- **CONSIGNE**
Recopiez sans rien modifier les lignes du passage qui s'ouvre sur la ligne contenant « Where should I click to: Click the TOTAL » et se ferme sur la ligne contenant « This screenshot has width=743, height=1568. », ces deux lignes comprises.

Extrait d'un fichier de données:
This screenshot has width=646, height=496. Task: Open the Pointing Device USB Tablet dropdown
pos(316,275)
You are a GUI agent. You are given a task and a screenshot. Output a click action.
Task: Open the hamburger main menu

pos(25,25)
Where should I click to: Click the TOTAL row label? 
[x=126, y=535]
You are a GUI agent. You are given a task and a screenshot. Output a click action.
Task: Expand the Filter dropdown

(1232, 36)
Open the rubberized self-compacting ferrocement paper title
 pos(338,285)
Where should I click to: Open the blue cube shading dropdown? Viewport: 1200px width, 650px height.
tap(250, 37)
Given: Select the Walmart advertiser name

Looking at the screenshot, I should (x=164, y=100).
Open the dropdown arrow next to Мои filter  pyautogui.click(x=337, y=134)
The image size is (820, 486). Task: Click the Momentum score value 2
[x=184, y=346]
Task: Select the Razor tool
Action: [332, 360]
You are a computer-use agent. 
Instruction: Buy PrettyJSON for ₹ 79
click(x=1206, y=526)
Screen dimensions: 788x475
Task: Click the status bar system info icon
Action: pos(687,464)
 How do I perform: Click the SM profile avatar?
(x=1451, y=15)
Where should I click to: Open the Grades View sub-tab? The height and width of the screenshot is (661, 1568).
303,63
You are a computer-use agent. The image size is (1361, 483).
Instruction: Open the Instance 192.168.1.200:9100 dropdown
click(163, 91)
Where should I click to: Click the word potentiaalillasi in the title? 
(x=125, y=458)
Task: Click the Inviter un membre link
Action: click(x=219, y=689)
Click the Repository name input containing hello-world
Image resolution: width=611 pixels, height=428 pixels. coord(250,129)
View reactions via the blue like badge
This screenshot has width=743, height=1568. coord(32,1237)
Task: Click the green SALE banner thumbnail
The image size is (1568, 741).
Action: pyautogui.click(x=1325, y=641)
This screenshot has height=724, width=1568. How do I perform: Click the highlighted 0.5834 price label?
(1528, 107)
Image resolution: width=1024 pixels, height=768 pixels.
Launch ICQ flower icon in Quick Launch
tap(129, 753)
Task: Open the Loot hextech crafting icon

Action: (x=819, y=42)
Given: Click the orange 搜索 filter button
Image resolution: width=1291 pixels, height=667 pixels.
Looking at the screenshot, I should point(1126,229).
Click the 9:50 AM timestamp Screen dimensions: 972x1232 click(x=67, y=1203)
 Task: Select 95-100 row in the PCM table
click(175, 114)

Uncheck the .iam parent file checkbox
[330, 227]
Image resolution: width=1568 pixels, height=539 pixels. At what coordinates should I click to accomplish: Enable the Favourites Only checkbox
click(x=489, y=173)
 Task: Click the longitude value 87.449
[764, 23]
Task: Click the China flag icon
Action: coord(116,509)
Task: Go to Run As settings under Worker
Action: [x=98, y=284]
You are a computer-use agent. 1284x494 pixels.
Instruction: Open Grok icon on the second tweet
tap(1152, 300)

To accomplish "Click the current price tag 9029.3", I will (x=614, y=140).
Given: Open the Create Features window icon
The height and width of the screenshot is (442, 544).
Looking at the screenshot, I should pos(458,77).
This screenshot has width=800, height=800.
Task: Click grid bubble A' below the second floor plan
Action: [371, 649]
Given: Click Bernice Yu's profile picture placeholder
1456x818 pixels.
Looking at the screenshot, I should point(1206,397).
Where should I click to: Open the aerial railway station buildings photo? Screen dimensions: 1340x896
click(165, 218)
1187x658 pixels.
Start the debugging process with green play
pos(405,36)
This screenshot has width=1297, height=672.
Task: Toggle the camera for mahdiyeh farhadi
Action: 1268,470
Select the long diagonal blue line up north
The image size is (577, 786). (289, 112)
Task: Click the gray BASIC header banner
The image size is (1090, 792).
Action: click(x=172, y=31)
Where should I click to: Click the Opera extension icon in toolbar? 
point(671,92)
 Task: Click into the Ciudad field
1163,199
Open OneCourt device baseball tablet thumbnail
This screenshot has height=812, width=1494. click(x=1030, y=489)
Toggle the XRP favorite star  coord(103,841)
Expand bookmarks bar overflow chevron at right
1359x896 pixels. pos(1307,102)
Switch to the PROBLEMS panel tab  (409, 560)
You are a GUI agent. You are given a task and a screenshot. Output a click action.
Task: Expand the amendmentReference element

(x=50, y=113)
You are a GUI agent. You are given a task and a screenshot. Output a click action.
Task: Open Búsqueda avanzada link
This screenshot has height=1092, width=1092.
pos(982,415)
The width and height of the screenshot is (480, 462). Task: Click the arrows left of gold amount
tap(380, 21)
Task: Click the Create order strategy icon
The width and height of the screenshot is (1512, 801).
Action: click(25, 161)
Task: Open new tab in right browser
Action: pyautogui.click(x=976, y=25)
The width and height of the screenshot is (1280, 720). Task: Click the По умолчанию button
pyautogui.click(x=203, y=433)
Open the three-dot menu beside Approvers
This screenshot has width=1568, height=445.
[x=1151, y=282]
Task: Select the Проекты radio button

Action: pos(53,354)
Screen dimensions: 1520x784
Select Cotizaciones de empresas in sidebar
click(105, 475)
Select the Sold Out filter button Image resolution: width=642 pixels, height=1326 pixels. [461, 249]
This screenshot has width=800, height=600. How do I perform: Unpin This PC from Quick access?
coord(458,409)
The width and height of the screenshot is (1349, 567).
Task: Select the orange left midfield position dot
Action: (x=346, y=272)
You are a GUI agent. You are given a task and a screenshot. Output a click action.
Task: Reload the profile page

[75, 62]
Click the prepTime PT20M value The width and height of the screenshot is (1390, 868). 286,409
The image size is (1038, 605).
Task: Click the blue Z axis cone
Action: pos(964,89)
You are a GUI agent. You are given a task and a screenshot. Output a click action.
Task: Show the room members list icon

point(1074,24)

- **RÉPONSE ATTENDUE**
Where should I click to: Click the TOTAL row label? 
[x=126, y=535]
You are a GUI agent. You are given a task and a screenshot. Output a click action.
Task: Expand the Filter dropdown

(1232, 36)
Open the rubberized self-compacting ferrocement paper title
 pos(338,285)
Where should I click to: Open the blue cube shading dropdown? Viewport: 1200px width, 650px height.
tap(250, 37)
Given: Select the Walmart advertiser name

Looking at the screenshot, I should (x=164, y=100).
Open the dropdown arrow next to Мои filter  pyautogui.click(x=337, y=134)
The image size is (820, 486). Task: Click the Momentum score value 2
[x=184, y=346]
Task: Select the Razor tool
Action: [332, 360]
You are a computer-use agent. 
Instruction: Buy PrettyJSON for ₹ 79
click(x=1206, y=526)
Screen dimensions: 788x475
Task: Click the status bar system info icon
Action: pos(687,464)
 How do I perform: Click the SM profile avatar?
(x=1451, y=15)
Where should I click to: Open the Grades View sub-tab? The height and width of the screenshot is (661, 1568).
303,63
You are a computer-use agent. The image size is (1361, 483).
Instruction: Open the Instance 192.168.1.200:9100 dropdown
click(163, 91)
Where should I click to: Click the word potentiaalillasi in the title? 
(x=125, y=458)
Task: Click the Inviter un membre link
Action: click(x=219, y=689)
Click the Repository name input containing hello-world
Image resolution: width=611 pixels, height=428 pixels. coord(250,129)
View reactions via the blue like badge
This screenshot has width=743, height=1568. coord(32,1237)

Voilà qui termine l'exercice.